Answer

**step1** Understanding the problem

The problem asks us to identify a number that satisfies two conditions:
1. It must be a factor of 14.
2. It must not be a multiple of 2.

**step2** Finding the factors of 14

To find the factors of 14, we look for numbers that divide 14 evenly without leaving a remainder.
- We can start by dividing 14 by 1: $$14 \div 1 = 14$$. So, 1 and 14 are factors.
- Next, we can divide 14 by 2: $$14 \div 2 = 7$$. So, 2 and 7 are factors.
- We do not need to check numbers greater than 7, because if a number greater than 7 was a factor, its corresponding smaller factor would have already been found (e.g., if 8 was a factor, then $$14 \div 8$$ would give us another factor, which is not an integer).
The factors of 14 are 1, 2, 7, and 14.

**step3** Identifying numbers that are not multiples of 2

A multiple of 2 is an even number, meaning it can be divided by 2 without a remainder.

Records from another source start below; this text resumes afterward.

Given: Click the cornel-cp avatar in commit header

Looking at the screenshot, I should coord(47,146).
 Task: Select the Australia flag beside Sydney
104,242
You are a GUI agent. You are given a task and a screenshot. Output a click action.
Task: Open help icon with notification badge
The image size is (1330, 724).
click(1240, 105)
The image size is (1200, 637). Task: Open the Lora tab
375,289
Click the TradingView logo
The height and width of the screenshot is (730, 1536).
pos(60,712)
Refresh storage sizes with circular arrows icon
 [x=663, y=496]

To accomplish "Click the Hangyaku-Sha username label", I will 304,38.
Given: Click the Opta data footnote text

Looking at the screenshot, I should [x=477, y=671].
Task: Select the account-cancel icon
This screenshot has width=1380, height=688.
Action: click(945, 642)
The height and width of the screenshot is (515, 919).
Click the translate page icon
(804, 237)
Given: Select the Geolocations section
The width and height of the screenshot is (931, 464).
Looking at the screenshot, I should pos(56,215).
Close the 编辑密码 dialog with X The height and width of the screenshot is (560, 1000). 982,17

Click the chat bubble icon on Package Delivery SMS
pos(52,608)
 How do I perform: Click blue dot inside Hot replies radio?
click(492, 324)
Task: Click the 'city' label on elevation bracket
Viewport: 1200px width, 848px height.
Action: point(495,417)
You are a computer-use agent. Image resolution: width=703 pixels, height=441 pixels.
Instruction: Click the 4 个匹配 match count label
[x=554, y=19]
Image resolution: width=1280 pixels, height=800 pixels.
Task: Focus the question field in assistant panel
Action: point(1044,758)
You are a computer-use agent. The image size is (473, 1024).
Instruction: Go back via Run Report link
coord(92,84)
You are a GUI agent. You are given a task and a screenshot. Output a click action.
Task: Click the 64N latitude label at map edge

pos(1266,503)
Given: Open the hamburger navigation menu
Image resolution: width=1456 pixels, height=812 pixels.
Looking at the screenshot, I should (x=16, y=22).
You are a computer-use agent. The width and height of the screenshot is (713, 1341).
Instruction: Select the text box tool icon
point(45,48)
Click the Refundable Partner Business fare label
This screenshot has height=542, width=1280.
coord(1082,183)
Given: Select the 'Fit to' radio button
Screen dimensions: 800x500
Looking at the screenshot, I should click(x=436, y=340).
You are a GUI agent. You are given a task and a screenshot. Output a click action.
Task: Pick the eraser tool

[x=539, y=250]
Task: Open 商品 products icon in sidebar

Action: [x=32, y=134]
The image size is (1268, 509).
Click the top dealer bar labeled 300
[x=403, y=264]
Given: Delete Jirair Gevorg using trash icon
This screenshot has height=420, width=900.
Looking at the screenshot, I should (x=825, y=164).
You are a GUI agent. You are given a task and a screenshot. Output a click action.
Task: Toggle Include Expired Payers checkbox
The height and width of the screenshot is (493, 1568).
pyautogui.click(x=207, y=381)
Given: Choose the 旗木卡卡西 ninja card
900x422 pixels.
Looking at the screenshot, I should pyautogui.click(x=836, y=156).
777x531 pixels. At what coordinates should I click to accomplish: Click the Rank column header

We need to find the numbers from the list of factors (1, 2, 7, 14) that are not multiples of 2 (i.e., odd numbers).
- Let's check 1: 1 is an odd number, so it is not a multiple of 2.
- Let's check 2: 2 is an even number, so it is a multiple of 2.
- Let's check 7: 7 is an odd number, so it is not a multiple of 2.
- Let's check 14: 14 is an even number ($$14 \div 2 = 7$$), so it is a multiple of 2.
The numbers from the factors of 14 that are not multiples of 2 are 1 and 7.

**step4** Determining the final answer

Both 1 and 7 are factors of 14 and are not multiples of 2. We can choose either one as the answer. Let's choose 1.
The number 1 is a factor of 14, and it is not a multiple of 2.